ズワイガニは資源保護のため、漁ができる期間が決まっていて、富山県以西は11月6日〜3月20日(オス)。11月6日は石川県の「加能ガニ」、福井県の「越前がに」と、山陰地方の「松葉ガニ」といった人気のブランドガニが一斉に解禁となるため、世間の注目を集める日。
メスの漁期は短く、1月10日までとなっていますが、さらに自主規制によって福井県(「せいこがに」と呼ぶ)は12月31日まで、石川県(「香箱ガニ」と呼ぶ)は12月29日までと、わずか2ヶ月に満たない期間しかしません。カニは脱皮を繰り返して大きくなりますが、メスは産卵に集中するため、オスよりも脱皮回数が少なく、オスに比べると小さいですが、プチプチした食感の外子(卵)と、濃厚な味わいの内子(卵巣)が、メスのズワイガニならではの魅力です。以前は広く出回ることがほとんどなかったメスも、最近ではおでんの「カニ面」をはじめ、甲羅盛りやほぐした身をご飯にのせた丼、釜飯など、メスのよさを活かした注目のメニューが増えて、人気急上昇中です。

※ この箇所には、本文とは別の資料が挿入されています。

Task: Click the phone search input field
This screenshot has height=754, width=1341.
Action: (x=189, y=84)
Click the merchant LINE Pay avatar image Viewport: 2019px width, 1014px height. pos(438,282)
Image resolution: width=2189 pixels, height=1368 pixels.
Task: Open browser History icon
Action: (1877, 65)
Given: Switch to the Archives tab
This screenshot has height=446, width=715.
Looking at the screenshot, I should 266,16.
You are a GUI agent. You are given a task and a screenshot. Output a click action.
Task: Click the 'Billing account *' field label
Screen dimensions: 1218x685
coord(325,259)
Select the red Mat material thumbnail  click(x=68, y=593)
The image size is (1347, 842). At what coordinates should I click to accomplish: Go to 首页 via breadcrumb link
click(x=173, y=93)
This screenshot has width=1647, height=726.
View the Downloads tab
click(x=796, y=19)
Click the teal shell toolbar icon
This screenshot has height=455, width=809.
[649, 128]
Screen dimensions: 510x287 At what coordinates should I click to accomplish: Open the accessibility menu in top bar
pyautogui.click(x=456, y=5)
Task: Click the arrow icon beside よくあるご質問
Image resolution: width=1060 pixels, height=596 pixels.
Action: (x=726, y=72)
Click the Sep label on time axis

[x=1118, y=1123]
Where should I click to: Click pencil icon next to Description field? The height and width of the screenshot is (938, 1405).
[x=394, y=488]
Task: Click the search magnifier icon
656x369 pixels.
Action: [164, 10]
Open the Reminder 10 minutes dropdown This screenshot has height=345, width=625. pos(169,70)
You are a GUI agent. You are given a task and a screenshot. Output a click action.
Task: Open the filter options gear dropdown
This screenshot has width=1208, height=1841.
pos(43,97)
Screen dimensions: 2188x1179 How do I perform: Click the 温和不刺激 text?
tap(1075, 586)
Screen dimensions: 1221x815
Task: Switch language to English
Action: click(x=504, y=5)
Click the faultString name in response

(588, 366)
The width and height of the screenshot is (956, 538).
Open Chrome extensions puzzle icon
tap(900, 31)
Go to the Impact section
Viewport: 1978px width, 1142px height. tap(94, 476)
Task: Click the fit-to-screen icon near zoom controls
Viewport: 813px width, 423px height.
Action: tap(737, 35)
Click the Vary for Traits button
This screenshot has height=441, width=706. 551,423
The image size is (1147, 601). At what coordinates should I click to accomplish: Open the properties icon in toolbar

さて、ブランドカニといえば脚に付けられたタグがその証。黄色のタグが「越前がに」で青色のタグが「加能ガニ」というのはご存知でしょうが、カニにタグを日本で最初につけたのが「越前がに」なんです。
北陸の場合、ズワイガニが獲れる場所は比較的近海が多く、日帰りで獲って帰って来られるから生きたまま、鮮度の良い状態で水揚げすることができ、おいしいんです。
ちなみに福井県の三国港と石川県の橋立港は、ズワイガニの水揚げが盛んな漁港としても知られますが、実はカニを獲っている場所はほとんど同じなんだとか。
漁場が近い分、船はあまり大きくないため、海が荒れると漁には出られず、月に2〜3日しか漁に出られない時もあるそうです。でも、しっかり管理された生簀に入れれば1カ月くらいは質を落とすことなく生かしておけるそうなので、一安心。

ところで、カニがずらっと並ぶ鮮魚店の店頭で迷うのが、おいしいカニの見分け方ではないでしょうか。詳しい人にいろいろ聞いてみましたが、結論から言うと、素人には難しく、熟練した目利きでないとわからないようです。この辺は信用のおける店(あるいはおけそうな店)で買うのが一番みたいです。今シーズンはズワイガニは豊漁で、値段も比較的安定しているようです(ただ、海が荒れて漁に出られないと値段は一気に上がります)。ぜひ、カニを食べに北陸へ!